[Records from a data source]
........
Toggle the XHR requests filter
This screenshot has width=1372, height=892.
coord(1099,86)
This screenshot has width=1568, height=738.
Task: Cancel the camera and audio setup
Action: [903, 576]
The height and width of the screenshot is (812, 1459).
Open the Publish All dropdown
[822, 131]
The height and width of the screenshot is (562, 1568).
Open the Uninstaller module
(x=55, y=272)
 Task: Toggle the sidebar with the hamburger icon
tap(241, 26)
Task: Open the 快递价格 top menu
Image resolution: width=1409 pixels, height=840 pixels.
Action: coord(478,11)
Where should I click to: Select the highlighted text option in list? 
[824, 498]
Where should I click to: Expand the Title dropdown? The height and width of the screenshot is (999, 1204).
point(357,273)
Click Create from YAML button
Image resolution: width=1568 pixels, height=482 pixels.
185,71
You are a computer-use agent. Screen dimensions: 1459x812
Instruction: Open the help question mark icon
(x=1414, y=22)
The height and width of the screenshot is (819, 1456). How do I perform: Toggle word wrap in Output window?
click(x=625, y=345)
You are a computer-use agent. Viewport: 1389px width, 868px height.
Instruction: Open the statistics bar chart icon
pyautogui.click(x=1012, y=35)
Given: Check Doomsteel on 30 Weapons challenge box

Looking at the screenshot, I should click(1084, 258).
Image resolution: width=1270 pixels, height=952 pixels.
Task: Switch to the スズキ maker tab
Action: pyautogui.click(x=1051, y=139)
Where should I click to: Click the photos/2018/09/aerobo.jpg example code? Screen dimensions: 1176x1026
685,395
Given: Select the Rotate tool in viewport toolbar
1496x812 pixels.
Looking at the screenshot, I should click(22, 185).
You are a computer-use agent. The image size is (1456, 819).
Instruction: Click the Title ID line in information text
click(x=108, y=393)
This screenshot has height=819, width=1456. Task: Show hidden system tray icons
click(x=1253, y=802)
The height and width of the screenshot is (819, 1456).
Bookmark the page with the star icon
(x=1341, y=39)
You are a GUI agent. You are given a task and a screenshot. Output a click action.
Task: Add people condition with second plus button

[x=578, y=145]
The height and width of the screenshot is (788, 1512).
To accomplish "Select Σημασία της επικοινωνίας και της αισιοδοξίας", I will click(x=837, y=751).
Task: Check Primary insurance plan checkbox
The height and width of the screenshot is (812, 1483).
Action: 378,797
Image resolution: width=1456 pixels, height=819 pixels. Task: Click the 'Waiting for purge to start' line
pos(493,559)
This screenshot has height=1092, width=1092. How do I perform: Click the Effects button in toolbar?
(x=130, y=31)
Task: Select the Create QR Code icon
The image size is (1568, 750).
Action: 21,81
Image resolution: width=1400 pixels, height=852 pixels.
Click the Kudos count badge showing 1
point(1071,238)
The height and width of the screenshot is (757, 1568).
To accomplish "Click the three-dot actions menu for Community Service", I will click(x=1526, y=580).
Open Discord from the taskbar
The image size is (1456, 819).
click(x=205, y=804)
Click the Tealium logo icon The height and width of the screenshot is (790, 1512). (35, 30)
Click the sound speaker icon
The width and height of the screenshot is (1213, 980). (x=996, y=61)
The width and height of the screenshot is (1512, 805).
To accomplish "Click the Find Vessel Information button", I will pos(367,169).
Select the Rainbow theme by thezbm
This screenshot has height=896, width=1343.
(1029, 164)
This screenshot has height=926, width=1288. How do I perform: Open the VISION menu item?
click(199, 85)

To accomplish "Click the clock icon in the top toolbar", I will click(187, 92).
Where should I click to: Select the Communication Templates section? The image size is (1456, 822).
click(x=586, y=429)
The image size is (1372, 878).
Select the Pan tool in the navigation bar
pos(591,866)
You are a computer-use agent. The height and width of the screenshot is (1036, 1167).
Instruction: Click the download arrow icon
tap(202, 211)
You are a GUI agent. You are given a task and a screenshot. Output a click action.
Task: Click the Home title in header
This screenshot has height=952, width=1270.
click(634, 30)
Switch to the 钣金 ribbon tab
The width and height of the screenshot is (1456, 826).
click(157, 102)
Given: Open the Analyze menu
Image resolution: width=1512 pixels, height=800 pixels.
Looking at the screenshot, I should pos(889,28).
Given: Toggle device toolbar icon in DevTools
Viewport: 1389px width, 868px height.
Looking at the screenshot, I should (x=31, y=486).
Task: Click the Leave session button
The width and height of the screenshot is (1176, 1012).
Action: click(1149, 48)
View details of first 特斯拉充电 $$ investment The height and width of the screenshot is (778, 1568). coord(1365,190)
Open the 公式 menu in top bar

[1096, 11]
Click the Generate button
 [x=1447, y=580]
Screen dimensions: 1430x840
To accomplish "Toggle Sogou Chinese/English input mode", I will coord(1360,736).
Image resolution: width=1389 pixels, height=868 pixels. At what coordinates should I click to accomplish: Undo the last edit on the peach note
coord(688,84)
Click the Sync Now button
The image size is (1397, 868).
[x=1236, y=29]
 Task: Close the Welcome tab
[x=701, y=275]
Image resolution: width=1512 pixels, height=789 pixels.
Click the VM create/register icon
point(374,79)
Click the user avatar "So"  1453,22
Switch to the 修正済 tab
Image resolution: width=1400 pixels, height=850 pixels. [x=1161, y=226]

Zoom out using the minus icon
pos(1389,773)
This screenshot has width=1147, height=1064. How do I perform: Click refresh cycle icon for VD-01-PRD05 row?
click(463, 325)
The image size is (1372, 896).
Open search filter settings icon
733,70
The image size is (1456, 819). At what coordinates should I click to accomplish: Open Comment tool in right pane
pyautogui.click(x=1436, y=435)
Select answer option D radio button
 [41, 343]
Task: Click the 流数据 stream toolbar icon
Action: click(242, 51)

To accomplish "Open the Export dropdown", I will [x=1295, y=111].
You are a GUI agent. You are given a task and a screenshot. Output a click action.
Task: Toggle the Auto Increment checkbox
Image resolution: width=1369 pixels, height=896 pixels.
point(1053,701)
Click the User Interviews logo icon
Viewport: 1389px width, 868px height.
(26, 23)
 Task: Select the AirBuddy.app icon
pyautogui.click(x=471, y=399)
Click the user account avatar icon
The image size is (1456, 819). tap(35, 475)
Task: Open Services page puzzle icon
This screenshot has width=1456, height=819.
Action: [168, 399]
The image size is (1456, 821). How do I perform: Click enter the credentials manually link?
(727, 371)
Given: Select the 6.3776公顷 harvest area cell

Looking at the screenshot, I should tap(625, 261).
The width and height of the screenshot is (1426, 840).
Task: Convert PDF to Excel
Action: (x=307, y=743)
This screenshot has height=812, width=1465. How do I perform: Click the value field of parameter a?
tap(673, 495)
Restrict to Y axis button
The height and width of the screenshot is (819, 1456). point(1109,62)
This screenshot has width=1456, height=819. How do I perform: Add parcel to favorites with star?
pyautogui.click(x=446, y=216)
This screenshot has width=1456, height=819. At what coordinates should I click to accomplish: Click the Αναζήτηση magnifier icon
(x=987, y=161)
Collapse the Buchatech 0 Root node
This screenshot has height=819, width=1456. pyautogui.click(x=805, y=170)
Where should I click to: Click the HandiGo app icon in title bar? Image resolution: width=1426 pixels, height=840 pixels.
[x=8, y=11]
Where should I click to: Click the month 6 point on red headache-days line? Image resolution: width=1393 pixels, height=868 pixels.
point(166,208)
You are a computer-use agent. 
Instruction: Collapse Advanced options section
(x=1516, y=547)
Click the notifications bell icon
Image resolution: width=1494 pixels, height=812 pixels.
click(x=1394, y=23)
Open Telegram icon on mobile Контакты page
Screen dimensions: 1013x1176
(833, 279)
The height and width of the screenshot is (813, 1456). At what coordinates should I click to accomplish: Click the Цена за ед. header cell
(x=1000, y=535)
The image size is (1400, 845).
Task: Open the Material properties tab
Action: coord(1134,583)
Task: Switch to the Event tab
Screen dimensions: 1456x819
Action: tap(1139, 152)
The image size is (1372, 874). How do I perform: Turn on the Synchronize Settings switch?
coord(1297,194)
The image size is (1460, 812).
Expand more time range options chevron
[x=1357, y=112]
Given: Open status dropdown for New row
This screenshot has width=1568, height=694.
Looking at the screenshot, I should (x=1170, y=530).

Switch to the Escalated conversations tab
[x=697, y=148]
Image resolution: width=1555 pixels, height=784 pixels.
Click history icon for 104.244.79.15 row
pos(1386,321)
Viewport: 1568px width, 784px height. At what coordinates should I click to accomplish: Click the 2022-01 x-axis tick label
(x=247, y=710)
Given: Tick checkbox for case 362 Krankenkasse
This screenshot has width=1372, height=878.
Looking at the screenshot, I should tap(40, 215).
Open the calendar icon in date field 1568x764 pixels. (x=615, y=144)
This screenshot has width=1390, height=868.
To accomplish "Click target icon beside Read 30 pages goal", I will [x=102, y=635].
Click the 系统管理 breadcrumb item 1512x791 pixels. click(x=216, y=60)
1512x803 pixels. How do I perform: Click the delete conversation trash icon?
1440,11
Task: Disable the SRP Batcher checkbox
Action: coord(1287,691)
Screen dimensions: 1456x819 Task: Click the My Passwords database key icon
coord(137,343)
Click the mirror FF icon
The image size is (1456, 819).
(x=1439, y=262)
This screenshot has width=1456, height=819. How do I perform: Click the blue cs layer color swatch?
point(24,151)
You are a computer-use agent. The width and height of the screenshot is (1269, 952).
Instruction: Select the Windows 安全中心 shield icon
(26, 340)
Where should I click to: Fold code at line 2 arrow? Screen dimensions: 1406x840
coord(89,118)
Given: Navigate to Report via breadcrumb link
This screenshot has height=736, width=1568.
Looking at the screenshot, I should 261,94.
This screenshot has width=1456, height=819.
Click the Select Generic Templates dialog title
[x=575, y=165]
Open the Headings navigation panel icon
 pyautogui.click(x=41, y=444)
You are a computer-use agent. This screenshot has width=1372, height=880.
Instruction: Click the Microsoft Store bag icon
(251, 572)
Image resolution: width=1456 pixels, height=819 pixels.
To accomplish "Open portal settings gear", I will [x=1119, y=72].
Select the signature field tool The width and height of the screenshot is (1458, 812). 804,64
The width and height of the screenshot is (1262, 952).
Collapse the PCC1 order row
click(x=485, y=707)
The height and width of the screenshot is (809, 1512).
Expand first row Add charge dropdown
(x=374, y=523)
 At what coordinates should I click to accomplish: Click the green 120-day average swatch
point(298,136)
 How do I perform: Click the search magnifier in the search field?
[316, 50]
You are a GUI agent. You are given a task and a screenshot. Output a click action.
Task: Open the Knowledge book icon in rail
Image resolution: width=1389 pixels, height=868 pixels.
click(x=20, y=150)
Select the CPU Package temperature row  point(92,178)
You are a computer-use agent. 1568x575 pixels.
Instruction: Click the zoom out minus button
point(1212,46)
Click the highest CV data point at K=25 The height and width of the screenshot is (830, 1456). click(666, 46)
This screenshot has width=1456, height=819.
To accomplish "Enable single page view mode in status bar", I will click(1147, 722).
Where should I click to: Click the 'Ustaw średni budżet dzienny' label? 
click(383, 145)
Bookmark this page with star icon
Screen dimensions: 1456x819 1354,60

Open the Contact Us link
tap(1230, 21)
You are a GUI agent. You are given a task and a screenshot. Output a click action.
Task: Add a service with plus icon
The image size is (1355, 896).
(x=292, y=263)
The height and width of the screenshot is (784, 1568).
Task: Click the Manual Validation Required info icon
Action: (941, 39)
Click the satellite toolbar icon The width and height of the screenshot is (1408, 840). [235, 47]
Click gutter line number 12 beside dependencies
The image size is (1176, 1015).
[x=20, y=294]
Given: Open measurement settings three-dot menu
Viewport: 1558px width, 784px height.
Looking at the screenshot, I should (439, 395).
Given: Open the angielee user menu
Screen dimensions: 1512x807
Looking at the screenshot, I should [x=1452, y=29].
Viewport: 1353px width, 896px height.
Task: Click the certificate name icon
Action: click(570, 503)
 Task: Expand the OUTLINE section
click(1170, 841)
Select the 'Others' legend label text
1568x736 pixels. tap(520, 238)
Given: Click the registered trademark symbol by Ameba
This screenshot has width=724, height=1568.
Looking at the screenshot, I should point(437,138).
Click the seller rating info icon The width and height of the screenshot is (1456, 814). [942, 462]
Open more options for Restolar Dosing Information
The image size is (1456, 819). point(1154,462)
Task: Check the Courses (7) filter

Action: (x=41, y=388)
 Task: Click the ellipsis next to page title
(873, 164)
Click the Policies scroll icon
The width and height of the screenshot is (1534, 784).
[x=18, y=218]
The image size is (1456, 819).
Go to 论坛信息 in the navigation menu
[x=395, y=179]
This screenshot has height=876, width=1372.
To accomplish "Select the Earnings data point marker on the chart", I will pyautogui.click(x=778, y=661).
........
Work to complete: Considering the records line by line, how many lines hold the string "computer"? Say only the number.

Your solution: 8